Fox News Digital reached out to the mayor’s office for comment on the lawsuit, but they did not immediately respond.
The complaint also alleges Pearson made a comment to Ferrari and another officer, Lt. George Huang, complaining when a migrant shelter was scrapped in Orchard Beach in October 2022 due to heavy flooding after the contractors who handled the project were already paid by the city.
“Do you know how these contracts work?” Pearson said, according to the complaint. “People are doing very well on these contracts. I have to get mine.

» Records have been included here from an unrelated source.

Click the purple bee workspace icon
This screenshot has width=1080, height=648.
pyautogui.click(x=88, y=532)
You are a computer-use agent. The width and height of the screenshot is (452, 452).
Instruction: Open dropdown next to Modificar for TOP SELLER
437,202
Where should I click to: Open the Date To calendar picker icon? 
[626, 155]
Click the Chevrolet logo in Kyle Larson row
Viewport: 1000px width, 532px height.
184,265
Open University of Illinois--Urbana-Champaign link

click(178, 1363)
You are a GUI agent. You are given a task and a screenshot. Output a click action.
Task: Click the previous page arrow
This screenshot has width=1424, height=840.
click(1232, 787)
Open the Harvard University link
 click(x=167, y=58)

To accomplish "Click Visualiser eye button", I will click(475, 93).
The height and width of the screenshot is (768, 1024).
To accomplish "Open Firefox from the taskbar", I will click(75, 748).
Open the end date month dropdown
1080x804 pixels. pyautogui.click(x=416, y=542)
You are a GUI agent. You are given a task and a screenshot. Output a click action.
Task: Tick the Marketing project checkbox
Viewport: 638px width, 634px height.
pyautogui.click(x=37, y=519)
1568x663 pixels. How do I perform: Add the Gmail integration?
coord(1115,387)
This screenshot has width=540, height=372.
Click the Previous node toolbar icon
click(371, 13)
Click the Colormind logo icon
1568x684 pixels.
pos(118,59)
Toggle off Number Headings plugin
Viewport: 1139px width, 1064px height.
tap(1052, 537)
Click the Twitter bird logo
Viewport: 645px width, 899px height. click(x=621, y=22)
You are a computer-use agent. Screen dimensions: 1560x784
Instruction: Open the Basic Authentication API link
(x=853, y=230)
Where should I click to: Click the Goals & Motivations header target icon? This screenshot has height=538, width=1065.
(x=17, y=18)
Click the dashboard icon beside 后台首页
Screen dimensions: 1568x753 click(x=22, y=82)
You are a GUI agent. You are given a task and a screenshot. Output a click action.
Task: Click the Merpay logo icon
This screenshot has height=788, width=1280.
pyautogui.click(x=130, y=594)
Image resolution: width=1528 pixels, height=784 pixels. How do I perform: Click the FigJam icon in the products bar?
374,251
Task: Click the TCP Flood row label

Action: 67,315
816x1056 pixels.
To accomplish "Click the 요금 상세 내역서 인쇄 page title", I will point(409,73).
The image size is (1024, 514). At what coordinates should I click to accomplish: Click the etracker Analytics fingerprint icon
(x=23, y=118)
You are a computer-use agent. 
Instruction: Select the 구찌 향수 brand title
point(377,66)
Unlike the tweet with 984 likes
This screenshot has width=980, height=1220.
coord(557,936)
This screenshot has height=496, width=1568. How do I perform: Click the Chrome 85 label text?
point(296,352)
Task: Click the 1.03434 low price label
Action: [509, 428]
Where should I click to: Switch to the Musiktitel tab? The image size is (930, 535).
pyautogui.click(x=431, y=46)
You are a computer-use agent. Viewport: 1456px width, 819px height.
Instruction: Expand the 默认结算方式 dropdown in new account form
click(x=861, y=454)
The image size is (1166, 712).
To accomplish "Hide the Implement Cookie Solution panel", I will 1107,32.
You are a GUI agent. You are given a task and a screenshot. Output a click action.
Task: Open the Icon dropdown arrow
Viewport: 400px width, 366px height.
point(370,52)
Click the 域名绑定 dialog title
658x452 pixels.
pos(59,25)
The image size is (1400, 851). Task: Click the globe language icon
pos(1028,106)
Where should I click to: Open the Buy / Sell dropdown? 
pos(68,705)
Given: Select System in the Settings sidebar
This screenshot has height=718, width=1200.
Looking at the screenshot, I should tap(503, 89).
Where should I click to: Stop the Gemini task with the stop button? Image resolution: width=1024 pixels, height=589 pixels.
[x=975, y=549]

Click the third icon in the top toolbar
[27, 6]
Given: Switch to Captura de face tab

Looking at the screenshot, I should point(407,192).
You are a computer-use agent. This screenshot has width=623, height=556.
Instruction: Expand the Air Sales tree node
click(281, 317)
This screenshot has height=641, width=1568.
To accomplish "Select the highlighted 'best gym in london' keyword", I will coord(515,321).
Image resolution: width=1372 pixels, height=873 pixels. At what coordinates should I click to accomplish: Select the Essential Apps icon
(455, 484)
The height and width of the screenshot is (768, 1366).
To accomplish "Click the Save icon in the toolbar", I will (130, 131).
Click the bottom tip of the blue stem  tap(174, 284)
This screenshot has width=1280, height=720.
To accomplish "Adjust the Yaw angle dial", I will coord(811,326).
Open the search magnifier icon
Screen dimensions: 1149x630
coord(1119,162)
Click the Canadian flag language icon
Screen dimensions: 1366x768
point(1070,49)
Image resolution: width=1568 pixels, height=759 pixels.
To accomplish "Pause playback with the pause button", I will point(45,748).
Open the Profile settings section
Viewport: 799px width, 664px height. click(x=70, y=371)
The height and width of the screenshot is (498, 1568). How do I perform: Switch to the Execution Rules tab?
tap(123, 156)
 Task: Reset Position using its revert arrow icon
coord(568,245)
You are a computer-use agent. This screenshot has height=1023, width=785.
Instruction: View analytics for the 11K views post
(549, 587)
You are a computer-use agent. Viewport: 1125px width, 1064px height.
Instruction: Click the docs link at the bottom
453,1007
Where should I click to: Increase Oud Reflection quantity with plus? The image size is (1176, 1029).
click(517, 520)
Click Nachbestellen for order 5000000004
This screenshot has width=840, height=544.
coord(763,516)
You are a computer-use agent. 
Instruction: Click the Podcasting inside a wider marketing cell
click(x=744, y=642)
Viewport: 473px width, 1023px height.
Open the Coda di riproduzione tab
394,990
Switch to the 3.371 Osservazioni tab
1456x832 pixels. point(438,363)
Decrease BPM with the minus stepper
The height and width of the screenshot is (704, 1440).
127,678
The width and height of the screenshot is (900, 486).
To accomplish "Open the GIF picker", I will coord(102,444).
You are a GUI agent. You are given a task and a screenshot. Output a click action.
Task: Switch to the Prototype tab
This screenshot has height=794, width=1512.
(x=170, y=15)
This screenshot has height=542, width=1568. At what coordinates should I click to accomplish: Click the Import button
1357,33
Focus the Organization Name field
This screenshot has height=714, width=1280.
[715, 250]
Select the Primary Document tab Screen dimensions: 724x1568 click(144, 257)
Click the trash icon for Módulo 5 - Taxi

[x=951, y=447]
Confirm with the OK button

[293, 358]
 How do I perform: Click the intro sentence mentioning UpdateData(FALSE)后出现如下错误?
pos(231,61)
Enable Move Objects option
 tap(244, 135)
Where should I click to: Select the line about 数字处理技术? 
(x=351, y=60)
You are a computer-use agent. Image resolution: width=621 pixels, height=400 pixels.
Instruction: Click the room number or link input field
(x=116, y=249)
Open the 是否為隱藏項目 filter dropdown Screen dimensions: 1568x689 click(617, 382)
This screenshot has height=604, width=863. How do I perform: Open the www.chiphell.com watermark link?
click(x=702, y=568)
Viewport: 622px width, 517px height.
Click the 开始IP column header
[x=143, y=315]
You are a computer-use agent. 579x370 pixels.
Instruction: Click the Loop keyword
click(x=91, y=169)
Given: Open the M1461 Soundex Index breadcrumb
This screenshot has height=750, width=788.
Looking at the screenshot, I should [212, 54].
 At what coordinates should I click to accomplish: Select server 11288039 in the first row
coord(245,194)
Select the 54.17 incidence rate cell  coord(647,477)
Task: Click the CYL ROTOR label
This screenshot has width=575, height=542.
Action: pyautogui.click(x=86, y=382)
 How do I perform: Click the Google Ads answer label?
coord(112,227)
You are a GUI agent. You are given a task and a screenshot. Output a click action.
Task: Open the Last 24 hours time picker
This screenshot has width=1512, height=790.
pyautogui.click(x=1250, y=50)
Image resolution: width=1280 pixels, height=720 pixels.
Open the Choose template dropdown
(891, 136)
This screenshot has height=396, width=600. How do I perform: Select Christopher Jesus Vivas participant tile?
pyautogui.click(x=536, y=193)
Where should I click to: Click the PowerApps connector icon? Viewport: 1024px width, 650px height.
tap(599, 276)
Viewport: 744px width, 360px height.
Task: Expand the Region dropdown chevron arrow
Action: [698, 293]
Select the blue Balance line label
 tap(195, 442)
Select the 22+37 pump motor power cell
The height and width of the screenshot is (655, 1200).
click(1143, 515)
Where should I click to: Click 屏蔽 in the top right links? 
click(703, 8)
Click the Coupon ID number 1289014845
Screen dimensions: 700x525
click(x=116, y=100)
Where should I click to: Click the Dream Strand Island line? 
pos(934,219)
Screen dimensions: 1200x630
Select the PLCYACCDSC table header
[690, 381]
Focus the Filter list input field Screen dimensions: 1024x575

Where are my crumbs?”
The lawsuit said Pearson from then on was called “Crumbs” behind his back around the office.
According to the Daily News, Ferrari, Ludemann and Huang went with Deputy Chief Miltiadis Marmara to the mayor’s Municipal Services Assessment unit, which started in June 2022 to inspect city agencies.
“I had no intention of retiring before 20 years, but after Chief Marmara was removed for standing up for my co-worker, I was not going to stay,” Ferrari, a Duke University graduate from Long Island, told the Daily News. “At the whim of Tim Pearson, all of our careers were turned upside down.”
“The common thread in these lawsuits is Pearson is basically a free agent able to pull strings inside the NYPD without any oversight,” John Scola, the lawyer for both Ferrari and Ludemann, told the Daily News.
An NYPD spokesperson said, “We will review the lawsuit if and when we are served.”
“We hold all public servants to the highest standards,” a City Hall spokesperson told the Daily News. “We will review the lawsuit.”